## Exercise aim
Write out exactly the lines of the material below, beginning at the top and ending at the line that contains "You are a computer-use agent. This".

## Data excerpts
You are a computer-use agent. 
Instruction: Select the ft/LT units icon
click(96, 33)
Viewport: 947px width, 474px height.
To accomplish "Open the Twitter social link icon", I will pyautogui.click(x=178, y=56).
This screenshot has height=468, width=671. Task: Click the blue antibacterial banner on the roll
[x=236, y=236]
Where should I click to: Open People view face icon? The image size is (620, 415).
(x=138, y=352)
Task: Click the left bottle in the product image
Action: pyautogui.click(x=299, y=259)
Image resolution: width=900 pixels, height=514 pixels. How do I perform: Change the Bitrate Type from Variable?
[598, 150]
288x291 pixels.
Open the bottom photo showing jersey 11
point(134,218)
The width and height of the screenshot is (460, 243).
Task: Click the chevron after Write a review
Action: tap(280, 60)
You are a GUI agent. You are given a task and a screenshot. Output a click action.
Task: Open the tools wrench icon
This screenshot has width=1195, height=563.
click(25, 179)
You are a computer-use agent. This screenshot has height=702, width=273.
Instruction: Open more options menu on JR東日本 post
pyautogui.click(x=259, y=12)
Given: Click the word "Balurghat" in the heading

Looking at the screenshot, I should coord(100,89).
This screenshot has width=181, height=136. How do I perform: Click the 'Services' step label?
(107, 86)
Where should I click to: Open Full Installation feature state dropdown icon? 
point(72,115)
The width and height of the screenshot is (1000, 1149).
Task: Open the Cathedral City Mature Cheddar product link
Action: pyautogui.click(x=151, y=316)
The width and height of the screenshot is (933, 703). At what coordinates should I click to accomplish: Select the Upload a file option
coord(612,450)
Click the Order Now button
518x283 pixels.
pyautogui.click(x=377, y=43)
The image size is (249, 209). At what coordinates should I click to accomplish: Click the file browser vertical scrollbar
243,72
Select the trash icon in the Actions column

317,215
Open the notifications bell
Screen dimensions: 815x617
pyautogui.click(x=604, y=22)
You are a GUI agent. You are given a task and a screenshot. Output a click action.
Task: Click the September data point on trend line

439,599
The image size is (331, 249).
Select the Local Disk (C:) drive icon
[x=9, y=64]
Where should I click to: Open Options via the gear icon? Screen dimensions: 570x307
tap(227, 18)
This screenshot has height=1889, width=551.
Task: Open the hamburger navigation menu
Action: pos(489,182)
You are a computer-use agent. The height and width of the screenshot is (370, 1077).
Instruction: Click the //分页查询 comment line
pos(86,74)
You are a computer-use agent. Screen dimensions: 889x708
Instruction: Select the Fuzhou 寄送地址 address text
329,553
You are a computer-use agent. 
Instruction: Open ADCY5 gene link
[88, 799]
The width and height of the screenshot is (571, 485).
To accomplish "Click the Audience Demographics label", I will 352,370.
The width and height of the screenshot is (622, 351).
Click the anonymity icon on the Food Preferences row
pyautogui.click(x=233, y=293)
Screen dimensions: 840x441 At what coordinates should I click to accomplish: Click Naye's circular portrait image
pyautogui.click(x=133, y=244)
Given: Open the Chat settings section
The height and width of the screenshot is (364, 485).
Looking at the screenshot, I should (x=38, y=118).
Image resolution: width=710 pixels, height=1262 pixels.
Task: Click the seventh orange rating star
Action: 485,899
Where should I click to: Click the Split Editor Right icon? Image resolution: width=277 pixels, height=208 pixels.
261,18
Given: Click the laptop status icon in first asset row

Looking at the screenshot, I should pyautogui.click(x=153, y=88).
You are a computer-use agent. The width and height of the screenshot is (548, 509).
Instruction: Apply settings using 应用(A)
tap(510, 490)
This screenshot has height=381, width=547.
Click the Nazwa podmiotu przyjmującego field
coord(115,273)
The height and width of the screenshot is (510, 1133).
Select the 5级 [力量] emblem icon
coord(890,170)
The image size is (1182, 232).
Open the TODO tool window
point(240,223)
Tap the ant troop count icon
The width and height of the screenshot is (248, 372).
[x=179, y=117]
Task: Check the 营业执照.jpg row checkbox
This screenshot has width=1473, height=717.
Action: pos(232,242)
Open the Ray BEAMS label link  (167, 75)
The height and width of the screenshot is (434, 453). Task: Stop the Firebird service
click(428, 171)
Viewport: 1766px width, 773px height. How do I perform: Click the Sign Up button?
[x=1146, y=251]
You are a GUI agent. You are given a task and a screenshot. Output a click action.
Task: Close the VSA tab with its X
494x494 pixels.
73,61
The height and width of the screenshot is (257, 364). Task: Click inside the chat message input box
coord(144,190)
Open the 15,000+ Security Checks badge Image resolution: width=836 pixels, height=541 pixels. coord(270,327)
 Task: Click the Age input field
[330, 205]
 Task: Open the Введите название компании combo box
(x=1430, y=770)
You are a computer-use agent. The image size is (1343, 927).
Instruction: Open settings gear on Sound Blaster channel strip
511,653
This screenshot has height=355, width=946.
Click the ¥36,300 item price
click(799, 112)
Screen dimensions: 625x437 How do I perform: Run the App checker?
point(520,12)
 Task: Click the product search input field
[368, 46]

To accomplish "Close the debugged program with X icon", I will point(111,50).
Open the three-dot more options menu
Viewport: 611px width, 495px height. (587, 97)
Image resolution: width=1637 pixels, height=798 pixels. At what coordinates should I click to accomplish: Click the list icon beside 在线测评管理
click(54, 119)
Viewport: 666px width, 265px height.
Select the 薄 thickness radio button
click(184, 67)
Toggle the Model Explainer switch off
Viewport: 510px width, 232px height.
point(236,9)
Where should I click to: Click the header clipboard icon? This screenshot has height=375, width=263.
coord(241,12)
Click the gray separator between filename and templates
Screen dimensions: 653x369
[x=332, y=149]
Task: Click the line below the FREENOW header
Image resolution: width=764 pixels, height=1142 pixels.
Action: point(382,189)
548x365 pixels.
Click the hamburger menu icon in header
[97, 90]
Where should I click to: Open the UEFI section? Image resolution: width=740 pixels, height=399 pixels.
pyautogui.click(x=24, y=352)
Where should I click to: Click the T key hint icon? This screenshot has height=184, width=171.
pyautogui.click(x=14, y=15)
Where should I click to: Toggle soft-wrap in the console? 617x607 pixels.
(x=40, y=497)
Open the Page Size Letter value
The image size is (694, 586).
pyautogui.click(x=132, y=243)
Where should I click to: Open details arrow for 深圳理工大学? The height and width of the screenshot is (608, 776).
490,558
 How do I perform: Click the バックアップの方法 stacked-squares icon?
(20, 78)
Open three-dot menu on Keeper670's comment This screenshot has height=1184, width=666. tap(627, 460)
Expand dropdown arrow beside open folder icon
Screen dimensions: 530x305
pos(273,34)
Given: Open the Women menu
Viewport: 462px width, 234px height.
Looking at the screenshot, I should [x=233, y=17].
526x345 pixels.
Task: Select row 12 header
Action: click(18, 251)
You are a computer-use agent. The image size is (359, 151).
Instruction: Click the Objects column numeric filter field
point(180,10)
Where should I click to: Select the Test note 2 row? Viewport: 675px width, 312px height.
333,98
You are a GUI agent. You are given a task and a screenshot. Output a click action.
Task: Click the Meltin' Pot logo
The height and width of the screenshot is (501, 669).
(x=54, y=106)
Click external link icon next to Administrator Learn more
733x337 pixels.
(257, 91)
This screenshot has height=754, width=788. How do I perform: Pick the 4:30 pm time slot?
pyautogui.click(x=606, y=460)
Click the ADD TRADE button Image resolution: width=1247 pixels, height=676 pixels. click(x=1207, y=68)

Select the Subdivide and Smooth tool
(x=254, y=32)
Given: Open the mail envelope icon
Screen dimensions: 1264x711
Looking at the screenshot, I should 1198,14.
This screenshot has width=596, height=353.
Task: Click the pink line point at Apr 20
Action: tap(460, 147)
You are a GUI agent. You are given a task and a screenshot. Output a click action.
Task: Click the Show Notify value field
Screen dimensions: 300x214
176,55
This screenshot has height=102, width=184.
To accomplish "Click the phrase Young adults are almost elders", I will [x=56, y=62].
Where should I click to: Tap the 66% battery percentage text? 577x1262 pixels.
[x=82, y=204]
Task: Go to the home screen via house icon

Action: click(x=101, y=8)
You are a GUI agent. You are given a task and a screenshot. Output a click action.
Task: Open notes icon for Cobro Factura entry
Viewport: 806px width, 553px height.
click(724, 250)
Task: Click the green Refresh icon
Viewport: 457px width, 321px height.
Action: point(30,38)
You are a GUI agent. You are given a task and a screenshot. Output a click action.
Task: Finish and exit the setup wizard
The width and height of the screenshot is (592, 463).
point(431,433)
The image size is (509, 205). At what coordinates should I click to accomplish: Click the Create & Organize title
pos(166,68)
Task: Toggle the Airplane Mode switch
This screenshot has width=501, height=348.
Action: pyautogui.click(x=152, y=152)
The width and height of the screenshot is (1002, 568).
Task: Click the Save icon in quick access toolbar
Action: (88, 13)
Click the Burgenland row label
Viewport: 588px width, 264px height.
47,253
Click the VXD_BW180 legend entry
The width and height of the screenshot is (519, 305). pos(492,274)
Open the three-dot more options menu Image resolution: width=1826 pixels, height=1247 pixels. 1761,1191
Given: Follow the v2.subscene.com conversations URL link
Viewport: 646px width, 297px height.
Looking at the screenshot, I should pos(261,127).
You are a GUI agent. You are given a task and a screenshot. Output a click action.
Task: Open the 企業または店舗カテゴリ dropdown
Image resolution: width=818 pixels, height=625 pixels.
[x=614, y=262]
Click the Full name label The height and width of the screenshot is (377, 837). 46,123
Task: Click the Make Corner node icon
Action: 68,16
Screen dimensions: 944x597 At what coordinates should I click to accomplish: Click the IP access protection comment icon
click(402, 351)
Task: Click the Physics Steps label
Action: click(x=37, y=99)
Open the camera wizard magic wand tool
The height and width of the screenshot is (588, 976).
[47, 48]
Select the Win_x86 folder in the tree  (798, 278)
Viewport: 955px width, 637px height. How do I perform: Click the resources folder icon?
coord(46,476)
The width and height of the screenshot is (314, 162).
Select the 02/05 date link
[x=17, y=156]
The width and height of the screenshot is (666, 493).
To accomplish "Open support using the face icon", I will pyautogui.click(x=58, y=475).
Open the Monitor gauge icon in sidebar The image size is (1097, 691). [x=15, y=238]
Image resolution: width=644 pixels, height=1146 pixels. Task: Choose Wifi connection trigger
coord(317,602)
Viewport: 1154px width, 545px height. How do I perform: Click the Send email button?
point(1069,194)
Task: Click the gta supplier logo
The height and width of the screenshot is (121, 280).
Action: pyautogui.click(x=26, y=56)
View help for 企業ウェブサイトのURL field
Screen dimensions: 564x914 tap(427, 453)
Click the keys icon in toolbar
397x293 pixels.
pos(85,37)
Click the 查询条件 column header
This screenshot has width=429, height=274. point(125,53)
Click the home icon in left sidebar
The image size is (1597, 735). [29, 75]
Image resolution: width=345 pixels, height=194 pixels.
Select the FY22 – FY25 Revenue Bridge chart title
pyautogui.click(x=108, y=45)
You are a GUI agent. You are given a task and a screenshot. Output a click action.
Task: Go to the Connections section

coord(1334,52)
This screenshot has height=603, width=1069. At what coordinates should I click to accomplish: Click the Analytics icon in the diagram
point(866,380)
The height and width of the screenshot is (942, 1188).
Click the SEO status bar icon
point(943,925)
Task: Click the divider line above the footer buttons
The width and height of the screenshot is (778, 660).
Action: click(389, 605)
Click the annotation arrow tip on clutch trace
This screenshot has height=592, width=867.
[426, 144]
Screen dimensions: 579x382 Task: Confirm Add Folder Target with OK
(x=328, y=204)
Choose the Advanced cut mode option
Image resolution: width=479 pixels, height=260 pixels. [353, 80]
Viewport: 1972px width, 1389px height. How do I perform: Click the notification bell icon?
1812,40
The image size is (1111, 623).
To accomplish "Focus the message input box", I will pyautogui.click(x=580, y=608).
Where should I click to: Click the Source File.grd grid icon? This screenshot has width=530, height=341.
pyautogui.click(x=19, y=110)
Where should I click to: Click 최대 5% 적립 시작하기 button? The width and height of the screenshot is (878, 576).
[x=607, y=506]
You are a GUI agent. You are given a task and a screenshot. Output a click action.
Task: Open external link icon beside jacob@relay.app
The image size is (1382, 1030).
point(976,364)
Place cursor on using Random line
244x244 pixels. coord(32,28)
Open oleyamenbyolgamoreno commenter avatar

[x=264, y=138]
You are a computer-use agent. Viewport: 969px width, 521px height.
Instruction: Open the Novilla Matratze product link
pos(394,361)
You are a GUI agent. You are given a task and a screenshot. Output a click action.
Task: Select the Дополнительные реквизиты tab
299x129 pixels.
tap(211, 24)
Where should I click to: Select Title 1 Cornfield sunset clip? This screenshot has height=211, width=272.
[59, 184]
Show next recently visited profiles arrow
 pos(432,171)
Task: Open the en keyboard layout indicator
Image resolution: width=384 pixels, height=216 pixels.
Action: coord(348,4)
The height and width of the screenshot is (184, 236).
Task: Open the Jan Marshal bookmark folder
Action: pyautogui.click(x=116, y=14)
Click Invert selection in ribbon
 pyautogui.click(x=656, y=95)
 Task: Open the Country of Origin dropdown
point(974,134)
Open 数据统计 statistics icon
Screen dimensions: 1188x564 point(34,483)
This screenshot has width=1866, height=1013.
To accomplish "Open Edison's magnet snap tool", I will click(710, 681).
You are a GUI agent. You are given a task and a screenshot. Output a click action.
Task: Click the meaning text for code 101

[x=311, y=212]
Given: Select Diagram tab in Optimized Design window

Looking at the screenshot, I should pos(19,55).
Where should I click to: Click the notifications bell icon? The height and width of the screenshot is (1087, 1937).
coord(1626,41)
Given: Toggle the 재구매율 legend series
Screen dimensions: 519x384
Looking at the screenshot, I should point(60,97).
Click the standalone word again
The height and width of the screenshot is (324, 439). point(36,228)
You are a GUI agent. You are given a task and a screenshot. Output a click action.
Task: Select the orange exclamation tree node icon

## Response area
You are a computer-use agent. 
Instruction: Select the ft/LT units icon
click(96, 33)
Viewport: 947px width, 474px height.
To accomplish "Open the Twitter social link icon", I will pyautogui.click(x=178, y=56).
This screenshot has height=468, width=671. Task: Click the blue antibacterial banner on the roll
[x=236, y=236]
Where should I click to: Open People view face icon? The image size is (620, 415).
(x=138, y=352)
Task: Click the left bottle in the product image
Action: pyautogui.click(x=299, y=259)
Image resolution: width=900 pixels, height=514 pixels. How do I perform: Change the Bitrate Type from Variable?
[598, 150]
288x291 pixels.
Open the bottom photo showing jersey 11
point(134,218)
The width and height of the screenshot is (460, 243).
Task: Click the chevron after Write a review
Action: tap(280, 60)
You are a GUI agent. You are given a task and a screenshot. Output a click action.
Task: Open the tools wrench icon
This screenshot has width=1195, height=563.
click(25, 179)
You are a computer-use agent. This screenshot has height=702, width=273.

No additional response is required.